G CHANDRASHEKHAR

The Union Budget, tabled in Parliament by Finance Minister Nirmala Sitharaman on February 1, has standardised at a lower level different rates of customs duty on various vegetable oils and pulses.

The basic customs duty is now 15 per cent ad valorem for all varieties of cooking oil (palm, soya, sun, etc), while pulses the duty is 10 per cent ad valorem (desi chickpea, kabuli chickpea, lentil, etc).

For pulses, the WTO bound rate of duty is 100 per cent for all types of pulses except peas for which it is 50 per cent. However, the applied rate on chickpea ( chana ) was 60 per cent and on lentil (masur) 30 per cent.

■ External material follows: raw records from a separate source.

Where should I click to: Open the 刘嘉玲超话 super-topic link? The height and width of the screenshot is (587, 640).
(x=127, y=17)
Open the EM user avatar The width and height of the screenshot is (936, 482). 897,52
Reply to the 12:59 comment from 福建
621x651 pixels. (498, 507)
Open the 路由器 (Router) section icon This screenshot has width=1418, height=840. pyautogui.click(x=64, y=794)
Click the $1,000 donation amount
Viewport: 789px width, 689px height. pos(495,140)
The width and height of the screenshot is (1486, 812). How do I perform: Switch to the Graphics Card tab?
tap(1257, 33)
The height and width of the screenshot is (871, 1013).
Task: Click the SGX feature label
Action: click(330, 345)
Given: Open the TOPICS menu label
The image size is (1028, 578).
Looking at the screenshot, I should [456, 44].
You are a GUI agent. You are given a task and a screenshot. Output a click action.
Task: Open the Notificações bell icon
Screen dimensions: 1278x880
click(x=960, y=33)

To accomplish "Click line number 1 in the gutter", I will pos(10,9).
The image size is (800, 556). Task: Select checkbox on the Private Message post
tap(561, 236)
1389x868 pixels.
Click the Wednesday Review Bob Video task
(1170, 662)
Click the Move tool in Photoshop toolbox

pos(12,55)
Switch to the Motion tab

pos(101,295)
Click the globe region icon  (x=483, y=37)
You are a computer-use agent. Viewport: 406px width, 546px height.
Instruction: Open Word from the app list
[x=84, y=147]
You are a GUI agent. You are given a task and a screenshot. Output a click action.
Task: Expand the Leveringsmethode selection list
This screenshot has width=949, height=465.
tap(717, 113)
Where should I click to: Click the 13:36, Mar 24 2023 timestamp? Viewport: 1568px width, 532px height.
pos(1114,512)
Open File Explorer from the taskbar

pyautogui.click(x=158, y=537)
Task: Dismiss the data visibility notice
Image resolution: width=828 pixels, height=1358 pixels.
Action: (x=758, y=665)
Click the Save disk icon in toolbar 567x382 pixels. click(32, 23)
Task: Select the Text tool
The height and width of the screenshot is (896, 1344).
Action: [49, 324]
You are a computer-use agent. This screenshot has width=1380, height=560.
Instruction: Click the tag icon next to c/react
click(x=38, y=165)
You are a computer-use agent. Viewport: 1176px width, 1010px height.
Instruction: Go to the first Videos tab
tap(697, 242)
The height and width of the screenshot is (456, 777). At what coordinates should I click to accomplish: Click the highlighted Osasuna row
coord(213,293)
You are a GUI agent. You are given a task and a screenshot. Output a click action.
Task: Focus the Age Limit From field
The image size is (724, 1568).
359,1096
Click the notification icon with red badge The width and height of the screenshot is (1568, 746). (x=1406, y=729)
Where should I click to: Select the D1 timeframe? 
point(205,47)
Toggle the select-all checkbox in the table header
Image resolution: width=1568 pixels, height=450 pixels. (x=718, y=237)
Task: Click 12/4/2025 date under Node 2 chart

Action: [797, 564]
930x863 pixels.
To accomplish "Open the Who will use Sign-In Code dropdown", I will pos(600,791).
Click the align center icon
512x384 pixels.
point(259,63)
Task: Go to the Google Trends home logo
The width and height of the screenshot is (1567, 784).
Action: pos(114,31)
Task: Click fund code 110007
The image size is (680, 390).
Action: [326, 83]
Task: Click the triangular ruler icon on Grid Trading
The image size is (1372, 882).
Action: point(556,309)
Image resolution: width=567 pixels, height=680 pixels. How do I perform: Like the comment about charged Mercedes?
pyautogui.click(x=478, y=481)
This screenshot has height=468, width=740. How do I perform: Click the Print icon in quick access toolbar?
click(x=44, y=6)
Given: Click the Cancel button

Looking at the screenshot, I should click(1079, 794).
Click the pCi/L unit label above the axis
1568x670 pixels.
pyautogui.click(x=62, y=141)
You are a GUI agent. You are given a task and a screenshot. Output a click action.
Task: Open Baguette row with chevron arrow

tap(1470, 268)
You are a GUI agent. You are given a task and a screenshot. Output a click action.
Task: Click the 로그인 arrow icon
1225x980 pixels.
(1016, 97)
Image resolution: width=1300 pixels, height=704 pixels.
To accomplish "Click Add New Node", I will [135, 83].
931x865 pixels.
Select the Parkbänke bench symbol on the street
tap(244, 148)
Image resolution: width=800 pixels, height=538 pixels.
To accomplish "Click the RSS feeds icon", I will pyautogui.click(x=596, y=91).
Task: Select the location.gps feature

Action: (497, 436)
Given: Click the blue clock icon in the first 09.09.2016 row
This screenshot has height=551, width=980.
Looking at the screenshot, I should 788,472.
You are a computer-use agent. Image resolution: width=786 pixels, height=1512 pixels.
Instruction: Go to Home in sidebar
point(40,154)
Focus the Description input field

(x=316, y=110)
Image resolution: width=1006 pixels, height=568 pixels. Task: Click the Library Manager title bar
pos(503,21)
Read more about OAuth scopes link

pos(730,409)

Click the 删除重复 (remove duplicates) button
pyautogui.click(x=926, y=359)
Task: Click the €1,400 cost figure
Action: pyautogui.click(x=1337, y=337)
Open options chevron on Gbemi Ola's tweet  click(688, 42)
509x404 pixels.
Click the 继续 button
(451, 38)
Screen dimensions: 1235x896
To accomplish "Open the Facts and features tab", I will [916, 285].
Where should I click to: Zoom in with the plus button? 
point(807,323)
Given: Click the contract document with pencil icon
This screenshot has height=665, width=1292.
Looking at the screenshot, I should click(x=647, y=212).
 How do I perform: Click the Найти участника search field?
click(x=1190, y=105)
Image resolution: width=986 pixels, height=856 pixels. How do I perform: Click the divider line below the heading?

In case of vegetable oils, there is a wide variation of bound rate among various oils. The bound rate is as high as 300 per cent for palm oil, while on other oils it varies between 45 and 100 per cent. Again, the applied rate is much lower than the bound rate.

Clarity in trade

The Budget has now rationalised and standardised the rate of basic customs duty at a lower level. The move not only brings greater clarity, but is also intended to address the objections raised by some supplier countries during India’s Trade Policy Review (TPR) at the World Trade Organization early last month.

During the TPR meeting, the US and EU flagged certain trade-related issues including increase in import duties. To be sure, from time to time India varies (often hikes) the rate of customs duty on import of essential food commodities based on domestic production, demand, farm-gate prices, consumer prices, inflation risk and so on.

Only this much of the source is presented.